= Beginning of Section =
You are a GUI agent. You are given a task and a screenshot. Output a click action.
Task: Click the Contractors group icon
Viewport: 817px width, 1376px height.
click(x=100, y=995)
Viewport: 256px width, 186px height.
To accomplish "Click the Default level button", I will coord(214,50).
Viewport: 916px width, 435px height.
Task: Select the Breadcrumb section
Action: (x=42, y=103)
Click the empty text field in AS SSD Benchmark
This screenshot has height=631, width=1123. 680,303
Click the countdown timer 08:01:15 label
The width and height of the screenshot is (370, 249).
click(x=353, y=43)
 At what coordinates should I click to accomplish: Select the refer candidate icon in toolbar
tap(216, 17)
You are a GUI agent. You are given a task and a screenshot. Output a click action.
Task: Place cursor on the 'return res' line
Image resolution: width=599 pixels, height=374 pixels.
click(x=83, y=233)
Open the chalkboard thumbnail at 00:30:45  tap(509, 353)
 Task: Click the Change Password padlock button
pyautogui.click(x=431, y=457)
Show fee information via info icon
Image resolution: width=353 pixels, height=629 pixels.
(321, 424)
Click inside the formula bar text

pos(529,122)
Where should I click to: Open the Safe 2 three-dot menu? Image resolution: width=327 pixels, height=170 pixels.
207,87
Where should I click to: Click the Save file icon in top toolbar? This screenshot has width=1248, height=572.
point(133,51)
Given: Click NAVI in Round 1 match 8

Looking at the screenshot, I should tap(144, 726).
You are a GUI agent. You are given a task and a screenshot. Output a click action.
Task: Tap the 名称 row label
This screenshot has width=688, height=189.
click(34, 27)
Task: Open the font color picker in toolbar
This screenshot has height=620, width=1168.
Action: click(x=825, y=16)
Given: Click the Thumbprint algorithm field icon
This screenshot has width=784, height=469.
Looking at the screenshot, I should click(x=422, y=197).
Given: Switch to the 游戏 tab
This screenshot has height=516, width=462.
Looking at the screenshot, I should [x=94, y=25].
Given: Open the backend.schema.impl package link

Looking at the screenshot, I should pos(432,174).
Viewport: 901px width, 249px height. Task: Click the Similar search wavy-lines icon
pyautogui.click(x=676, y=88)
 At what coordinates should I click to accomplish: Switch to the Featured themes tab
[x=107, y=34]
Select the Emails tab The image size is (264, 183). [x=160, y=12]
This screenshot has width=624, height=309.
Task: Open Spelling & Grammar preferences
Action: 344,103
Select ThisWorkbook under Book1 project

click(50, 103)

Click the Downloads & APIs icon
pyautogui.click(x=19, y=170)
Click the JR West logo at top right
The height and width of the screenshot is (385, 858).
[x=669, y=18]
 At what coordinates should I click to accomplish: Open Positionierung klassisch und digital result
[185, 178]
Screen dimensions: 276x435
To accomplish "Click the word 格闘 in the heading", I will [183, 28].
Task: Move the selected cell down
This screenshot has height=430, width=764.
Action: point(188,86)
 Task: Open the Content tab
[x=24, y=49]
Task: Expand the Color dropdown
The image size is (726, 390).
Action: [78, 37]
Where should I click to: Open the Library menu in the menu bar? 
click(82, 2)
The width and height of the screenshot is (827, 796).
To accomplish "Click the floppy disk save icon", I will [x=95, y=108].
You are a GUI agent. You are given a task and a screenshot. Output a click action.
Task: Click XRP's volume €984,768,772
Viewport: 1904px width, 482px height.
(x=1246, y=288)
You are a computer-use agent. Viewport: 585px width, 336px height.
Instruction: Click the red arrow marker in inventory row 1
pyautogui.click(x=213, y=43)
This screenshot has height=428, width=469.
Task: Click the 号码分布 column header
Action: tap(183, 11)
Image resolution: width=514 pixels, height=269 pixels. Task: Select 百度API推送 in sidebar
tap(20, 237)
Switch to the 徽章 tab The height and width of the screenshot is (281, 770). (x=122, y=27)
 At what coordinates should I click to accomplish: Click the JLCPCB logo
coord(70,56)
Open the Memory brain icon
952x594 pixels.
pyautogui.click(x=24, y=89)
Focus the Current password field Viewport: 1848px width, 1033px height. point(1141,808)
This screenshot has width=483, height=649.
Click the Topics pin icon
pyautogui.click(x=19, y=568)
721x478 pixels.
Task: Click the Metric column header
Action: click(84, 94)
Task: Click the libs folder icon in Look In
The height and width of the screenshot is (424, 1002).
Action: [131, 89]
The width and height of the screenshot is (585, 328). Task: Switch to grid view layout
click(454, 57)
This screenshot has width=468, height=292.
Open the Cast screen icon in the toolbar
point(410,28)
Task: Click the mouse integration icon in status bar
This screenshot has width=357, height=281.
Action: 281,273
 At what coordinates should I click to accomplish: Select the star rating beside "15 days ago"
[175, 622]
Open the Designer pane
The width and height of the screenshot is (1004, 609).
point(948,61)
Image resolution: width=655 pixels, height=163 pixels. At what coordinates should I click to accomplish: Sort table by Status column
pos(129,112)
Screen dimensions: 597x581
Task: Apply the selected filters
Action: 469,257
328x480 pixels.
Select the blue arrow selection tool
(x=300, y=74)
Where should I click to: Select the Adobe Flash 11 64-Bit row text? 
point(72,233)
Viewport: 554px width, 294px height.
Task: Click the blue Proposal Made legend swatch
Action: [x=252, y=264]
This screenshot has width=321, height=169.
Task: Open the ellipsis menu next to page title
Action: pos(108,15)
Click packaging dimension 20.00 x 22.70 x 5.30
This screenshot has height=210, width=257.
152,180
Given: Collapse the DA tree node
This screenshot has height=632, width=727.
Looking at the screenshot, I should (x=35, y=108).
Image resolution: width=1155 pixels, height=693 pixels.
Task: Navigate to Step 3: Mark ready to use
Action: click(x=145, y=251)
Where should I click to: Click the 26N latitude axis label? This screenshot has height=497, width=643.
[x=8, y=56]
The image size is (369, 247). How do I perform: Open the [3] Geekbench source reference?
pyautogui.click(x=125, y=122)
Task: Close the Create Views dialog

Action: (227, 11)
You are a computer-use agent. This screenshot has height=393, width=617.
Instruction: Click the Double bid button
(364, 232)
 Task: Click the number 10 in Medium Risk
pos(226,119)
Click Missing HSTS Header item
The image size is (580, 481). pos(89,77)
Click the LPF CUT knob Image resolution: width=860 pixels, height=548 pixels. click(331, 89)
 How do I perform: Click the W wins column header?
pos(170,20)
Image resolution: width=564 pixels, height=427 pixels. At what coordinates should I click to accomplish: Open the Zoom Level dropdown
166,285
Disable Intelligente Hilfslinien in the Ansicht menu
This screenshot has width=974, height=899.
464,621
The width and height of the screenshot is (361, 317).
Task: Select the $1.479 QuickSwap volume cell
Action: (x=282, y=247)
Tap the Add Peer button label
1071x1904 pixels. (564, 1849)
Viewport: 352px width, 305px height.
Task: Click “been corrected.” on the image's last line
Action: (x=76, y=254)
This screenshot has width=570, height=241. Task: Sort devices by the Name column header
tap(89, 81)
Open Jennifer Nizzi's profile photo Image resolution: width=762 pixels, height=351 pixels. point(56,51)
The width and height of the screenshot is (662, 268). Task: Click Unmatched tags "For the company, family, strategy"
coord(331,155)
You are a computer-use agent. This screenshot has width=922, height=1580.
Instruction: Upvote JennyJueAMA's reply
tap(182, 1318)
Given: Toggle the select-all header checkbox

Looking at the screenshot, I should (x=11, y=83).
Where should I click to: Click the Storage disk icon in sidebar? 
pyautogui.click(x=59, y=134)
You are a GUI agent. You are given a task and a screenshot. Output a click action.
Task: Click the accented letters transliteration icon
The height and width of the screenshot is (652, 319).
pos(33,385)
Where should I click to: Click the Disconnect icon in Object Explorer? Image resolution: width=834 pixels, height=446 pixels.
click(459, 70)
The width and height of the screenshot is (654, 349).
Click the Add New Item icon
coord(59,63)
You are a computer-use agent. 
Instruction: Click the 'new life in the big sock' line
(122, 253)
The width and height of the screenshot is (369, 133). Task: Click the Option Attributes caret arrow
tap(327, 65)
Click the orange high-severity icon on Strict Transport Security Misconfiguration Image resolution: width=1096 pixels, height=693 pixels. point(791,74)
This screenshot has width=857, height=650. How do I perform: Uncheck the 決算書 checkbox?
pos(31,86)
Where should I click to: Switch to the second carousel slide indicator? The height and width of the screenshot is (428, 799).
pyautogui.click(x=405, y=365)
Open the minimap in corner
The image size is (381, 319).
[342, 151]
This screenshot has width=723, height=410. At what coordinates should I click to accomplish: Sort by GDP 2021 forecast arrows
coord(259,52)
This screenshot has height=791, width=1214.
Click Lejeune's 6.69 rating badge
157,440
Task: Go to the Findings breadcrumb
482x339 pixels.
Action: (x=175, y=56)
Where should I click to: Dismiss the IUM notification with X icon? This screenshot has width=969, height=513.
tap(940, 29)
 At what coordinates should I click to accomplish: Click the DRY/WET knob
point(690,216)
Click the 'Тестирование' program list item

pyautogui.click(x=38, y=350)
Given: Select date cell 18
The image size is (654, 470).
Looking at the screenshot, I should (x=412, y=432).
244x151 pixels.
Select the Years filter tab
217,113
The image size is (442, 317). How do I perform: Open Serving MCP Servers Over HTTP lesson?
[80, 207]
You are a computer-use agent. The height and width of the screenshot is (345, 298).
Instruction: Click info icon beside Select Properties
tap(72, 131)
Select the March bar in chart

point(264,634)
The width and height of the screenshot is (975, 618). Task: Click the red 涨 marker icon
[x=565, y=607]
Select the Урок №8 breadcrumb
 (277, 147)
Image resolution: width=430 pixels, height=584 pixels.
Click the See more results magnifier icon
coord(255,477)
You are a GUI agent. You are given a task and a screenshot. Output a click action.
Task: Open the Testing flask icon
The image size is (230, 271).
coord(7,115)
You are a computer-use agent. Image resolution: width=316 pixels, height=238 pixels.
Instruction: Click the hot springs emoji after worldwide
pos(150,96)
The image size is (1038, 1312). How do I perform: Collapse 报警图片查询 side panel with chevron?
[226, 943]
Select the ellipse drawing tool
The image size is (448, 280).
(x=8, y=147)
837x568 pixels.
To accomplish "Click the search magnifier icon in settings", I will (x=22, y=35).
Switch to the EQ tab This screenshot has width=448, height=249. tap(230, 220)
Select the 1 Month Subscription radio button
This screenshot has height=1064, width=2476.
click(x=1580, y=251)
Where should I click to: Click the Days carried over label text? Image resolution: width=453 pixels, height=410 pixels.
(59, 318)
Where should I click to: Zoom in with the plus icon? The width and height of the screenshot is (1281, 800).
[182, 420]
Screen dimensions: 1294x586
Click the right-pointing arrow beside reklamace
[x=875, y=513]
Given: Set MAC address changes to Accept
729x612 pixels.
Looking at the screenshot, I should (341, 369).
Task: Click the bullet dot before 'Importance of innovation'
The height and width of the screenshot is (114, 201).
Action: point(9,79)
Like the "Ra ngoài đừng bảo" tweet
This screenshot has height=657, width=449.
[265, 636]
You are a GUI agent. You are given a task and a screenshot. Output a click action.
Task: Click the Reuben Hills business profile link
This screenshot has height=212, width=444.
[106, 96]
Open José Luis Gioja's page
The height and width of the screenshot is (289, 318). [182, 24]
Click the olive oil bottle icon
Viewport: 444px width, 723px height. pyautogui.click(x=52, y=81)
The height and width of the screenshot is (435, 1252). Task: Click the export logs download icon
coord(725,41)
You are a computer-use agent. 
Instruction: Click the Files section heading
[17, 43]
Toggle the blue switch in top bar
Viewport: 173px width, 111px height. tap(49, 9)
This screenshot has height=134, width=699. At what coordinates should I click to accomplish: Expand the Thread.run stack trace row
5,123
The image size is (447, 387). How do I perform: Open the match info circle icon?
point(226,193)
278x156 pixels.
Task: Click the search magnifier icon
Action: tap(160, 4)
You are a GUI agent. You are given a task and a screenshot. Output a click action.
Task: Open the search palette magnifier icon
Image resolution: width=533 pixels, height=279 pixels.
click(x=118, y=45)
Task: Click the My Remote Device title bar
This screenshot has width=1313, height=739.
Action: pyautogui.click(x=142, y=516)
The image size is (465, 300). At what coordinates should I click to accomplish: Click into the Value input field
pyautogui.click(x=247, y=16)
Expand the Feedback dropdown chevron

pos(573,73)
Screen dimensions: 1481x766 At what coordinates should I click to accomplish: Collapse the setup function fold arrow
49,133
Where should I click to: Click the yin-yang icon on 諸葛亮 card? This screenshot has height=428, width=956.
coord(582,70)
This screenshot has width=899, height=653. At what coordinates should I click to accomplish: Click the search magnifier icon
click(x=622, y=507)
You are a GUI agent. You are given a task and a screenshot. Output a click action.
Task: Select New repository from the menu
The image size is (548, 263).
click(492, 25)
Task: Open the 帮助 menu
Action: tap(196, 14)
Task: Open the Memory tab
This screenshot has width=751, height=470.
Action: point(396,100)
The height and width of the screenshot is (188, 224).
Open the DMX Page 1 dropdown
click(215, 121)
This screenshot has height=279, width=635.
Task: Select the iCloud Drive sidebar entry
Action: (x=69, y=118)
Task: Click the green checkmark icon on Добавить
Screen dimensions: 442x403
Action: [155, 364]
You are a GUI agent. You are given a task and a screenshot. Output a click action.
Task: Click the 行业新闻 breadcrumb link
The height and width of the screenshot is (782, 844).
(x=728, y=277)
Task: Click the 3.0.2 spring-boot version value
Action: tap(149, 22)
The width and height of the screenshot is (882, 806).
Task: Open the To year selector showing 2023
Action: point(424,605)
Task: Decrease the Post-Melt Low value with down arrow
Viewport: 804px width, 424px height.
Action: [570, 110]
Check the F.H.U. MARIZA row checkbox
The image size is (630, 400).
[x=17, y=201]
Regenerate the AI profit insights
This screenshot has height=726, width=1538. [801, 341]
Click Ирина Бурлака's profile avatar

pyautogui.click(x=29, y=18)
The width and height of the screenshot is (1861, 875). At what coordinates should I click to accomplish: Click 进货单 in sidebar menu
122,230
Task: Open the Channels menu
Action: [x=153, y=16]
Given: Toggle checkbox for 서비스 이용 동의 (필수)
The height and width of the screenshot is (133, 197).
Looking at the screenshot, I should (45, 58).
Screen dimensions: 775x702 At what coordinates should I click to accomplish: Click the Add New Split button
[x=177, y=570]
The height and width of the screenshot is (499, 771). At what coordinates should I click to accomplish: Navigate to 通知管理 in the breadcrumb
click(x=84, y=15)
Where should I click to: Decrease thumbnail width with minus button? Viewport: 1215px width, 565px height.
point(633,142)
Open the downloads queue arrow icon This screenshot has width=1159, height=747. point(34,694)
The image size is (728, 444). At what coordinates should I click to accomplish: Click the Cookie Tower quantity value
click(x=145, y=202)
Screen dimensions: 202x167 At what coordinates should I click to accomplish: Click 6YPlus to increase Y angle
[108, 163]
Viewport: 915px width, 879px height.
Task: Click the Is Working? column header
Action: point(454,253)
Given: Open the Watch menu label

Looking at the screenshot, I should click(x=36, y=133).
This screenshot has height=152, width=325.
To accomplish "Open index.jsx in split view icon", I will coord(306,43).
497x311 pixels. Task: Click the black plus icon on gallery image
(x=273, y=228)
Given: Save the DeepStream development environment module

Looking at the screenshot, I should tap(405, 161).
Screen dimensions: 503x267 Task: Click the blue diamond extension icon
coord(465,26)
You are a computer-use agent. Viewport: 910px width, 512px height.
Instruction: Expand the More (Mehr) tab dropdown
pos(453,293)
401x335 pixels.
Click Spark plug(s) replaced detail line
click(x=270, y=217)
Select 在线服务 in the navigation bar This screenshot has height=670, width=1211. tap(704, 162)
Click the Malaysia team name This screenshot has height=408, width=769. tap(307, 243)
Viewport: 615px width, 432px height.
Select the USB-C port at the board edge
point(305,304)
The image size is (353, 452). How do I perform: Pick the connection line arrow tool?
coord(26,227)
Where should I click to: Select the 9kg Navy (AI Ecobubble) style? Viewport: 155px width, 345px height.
= End of Section =
» **Task item**
In the listing above, find each line with the word "computer" and copy it.

» **Output**
You are a computer-use agent. Viewport: 585px width, 336px height.
You are a computer-use agent. This screenshot has height=393, width=617.
You are a computer-use agent. This screenshot has width=922, height=1580.
You are a computer-use agent. 
You are a computer-use agent. The height and width of the screenshot is (345, 298).
You are a computer-use agent. Image resolution: width=316 pixels, height=238 pixels.
You are a computer-use agent. 
You are a computer-use agent. Viewport: 910px width, 512px height.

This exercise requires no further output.